Hinterleibsverletzungen:
Es ist möglich das Spinnen beim Klettern oder bei nachlässigem Umgang im und aus dem Terrarium fallen können. Hierbei treten Rißstellen am Hinterleib der Spinne auf. Im schlimmsten Fall "platzen" die Tiere förmlich auf !
Kleine Risse, aus denen Blut austritt kann mit Mehl bestäubt werden um die Blutung zu stoppen. Bei größeren Wunden ist in der Regel kaum was zu machen.


Verletzungen der Beine:
Spinnen sind in der Lage, Verletzungen an den Beinen mit der nächsten Häutung zu "reparieren!. Auch verlorene Gliedmaßen werden ersetzt. Eine Häutung nach dem Unfall kommt ein kleineres, dünneres Bein zum vorschein. Bei jeder weiteren ist es von den anderen kaum noch zu unterscheiden.
Die Spinnen besitzen an den Beinen spezielle Bruchstellen zwischen den 1. und 2. Gliedern. Wenn ein Bein verletzt oder eingeklemmt wurde, stößt es die Spinne wenn nötig ab. Falls das Tier zu schwach oder von alleine aus nicht in der Lage sein sollte das Bein anzutrennen, kann man Hilfe leisten und das Bein mittels Pinzette so fixieren das es abbricht.
( Achtung! - man sollte schon wissen wie man es macht! )

Nemathoden / Parasiten:
Bei diesen Krankheiten verhält sich die Spinne anfangs noch normal. Nach einiger Zeit wird sie unruhig, frißt nicht mehr richtig und es kommt anschließend zur schädigung es Nervensystems (meist zuckende, unkontrollierte Bewegungen ).Im Bereich der Chelizeren und des Schluntes ist dann meistens weißer, zäher Schleim zu finden.
( Achtung! - befallene Tiere sofort von allen Vogelspinnen trennen - Es herrscht akute Ansteckungsgefahr !)
Ausgelöst wird der Befall durch verseuchtes Futter und Buckelfliegen, die die Larven der Erreger im Terrarium und auf der Spinne hinterlassen.
Bei dieser Krankheit ist mir keine Behandlung bekannt.
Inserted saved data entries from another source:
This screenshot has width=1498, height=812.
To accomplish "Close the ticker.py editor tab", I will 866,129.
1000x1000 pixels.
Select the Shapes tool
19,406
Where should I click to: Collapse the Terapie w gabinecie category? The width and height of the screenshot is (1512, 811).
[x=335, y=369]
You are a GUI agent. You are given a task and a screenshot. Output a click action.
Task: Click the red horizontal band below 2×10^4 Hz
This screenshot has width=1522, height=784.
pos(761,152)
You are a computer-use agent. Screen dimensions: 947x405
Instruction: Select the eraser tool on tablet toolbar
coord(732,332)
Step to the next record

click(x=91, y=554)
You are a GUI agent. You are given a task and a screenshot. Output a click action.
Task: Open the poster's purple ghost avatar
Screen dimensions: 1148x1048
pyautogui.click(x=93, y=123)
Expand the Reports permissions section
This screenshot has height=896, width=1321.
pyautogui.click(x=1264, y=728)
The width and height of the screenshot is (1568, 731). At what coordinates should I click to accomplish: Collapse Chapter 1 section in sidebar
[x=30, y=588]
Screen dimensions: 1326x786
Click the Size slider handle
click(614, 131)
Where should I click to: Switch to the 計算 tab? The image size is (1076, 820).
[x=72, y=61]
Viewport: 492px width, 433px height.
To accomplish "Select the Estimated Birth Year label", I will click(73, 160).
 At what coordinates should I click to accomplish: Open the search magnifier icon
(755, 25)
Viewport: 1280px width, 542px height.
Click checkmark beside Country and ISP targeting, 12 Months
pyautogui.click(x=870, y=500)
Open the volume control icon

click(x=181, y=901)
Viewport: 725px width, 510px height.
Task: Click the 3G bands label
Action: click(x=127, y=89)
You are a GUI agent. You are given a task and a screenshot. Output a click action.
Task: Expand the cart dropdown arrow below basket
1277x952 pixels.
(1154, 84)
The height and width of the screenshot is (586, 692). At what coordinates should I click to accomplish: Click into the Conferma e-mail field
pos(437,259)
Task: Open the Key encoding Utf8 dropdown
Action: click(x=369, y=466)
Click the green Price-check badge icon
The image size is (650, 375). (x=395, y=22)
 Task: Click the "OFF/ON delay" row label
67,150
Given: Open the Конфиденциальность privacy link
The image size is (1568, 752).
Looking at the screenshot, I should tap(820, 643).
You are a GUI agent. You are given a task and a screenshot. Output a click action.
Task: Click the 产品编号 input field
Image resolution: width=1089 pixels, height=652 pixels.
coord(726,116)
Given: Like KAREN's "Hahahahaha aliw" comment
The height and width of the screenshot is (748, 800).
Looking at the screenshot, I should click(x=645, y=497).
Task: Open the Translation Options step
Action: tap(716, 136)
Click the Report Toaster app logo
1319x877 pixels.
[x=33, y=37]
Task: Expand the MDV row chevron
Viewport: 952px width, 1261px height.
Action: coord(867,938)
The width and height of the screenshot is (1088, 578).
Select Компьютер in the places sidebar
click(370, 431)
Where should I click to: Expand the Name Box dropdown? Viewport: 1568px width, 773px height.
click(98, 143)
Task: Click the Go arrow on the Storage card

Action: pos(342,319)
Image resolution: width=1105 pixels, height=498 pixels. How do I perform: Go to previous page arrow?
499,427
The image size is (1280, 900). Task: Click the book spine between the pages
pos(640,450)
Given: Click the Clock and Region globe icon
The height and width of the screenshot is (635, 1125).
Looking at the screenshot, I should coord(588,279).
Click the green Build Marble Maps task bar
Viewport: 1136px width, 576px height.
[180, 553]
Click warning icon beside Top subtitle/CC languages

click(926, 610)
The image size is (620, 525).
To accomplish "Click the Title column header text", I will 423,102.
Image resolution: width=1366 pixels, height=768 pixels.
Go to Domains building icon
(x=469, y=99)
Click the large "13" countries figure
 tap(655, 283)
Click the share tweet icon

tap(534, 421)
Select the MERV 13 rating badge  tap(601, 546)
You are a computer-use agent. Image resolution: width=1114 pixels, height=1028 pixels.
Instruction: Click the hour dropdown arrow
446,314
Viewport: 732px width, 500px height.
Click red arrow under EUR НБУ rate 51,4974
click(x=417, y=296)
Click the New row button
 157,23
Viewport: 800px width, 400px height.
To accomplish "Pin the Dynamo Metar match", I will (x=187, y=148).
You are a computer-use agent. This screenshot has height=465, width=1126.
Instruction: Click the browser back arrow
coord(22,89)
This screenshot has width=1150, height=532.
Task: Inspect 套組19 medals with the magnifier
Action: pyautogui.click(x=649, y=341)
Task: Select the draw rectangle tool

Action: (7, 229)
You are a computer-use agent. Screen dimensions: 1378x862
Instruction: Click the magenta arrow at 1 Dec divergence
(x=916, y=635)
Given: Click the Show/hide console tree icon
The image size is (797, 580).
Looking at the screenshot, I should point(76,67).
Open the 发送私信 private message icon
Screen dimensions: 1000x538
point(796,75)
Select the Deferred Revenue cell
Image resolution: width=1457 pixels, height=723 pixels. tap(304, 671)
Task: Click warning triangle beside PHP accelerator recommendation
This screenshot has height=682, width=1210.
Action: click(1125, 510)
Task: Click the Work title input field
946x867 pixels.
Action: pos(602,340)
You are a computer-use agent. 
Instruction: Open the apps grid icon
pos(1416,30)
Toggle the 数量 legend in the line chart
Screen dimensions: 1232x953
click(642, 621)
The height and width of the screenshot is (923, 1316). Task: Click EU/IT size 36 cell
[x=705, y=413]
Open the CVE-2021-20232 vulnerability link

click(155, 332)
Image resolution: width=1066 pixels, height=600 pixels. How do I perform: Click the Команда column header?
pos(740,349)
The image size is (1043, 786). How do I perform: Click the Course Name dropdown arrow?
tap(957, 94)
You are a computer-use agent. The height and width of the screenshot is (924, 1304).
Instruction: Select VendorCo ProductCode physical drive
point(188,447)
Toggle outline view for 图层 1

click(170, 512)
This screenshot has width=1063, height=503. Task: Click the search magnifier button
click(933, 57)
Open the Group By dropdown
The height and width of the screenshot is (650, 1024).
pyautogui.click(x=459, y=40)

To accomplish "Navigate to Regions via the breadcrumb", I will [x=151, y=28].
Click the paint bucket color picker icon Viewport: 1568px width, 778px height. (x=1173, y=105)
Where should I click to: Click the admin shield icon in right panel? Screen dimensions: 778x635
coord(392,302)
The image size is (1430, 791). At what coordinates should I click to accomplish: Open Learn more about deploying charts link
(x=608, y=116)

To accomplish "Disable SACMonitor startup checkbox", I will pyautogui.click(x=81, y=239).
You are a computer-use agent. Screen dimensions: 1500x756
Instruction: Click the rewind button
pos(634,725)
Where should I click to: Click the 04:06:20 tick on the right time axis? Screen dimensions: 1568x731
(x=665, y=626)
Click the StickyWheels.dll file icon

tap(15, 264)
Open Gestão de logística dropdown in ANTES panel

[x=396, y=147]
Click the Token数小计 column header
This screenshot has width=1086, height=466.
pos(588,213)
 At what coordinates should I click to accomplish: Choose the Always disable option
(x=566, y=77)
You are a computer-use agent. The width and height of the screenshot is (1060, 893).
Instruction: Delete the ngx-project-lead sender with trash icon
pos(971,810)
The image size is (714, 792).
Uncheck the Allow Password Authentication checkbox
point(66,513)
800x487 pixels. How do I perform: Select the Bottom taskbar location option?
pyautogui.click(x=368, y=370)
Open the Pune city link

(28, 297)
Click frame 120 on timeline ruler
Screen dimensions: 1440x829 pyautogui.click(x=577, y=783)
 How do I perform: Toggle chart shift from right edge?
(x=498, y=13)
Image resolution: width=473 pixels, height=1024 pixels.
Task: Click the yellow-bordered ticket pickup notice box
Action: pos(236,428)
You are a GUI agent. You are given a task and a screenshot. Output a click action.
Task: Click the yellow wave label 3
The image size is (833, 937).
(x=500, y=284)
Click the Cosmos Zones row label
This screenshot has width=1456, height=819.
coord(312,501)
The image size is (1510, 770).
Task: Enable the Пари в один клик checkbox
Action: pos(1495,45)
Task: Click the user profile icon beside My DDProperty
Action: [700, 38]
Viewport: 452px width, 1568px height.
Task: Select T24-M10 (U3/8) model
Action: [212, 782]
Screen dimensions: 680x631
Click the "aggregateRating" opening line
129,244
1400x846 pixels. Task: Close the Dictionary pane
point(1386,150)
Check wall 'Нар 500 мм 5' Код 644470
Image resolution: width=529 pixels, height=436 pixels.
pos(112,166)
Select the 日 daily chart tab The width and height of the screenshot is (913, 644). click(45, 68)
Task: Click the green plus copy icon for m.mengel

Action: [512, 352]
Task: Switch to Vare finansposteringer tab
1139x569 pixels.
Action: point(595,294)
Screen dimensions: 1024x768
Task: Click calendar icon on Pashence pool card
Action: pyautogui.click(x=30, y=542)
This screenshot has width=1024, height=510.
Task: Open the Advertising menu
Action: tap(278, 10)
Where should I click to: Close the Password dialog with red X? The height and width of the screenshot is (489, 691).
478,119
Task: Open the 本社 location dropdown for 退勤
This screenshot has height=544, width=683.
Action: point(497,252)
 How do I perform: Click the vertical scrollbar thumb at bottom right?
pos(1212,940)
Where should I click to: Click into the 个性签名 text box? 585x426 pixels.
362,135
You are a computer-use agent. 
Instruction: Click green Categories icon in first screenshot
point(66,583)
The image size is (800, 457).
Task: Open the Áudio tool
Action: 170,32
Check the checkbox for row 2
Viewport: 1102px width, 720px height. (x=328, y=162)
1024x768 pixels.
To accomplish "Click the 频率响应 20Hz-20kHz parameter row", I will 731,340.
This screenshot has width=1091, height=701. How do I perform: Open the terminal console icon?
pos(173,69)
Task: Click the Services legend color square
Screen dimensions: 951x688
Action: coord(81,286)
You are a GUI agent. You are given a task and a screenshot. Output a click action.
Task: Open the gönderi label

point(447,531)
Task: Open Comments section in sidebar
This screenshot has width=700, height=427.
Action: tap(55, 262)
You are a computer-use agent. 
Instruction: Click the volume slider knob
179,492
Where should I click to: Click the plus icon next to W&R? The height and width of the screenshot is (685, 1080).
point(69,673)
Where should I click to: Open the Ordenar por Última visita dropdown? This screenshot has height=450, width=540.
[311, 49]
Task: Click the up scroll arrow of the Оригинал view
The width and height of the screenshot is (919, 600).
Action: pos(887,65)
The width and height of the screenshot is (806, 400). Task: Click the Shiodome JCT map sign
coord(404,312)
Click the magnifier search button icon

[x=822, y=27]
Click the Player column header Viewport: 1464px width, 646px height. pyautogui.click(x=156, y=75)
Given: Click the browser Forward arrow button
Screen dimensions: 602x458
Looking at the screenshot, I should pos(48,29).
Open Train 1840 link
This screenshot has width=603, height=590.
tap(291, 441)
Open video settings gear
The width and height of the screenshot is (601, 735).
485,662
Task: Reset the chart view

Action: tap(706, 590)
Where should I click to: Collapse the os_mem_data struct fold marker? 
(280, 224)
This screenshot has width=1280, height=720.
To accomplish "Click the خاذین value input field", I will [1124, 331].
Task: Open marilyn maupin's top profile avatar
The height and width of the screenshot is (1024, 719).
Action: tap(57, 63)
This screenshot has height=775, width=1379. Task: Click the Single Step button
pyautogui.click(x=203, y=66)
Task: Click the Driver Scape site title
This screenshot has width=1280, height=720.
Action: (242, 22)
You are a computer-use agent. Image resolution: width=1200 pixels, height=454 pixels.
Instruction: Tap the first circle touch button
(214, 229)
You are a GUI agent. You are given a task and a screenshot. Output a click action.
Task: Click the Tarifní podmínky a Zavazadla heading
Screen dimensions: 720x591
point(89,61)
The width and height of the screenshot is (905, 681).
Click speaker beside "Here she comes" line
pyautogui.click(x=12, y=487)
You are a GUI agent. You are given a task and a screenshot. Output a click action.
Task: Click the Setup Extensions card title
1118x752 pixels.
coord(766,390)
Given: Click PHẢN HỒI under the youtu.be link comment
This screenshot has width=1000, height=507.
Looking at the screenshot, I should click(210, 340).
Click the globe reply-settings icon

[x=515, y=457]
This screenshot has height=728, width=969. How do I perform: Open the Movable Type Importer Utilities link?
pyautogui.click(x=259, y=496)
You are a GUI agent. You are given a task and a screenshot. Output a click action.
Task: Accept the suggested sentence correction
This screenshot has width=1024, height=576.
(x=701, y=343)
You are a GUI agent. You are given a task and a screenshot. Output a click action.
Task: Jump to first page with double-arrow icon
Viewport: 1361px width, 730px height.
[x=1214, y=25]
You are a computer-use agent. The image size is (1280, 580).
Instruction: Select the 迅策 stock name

Austrocknung - Dehydrierung:
Tiere mit zusammengezogenen Beinen zur Körperunterseite, die sich kaum noch Bewegungen und Reaktionen zeigen stehen kurz vor dem "Austrocknungstot". Dieses kann in den Sommermonaten bei Tierversendungen als auch das ganze Jahr über durch Fehlverhalten des Pflegers auftreten. Solche Tiere müssen umgehend in eine befüllte Wasserschale gelegt werden! In den seltensten Fällen fangen sich die Tiere nach einiger Zeit wieder.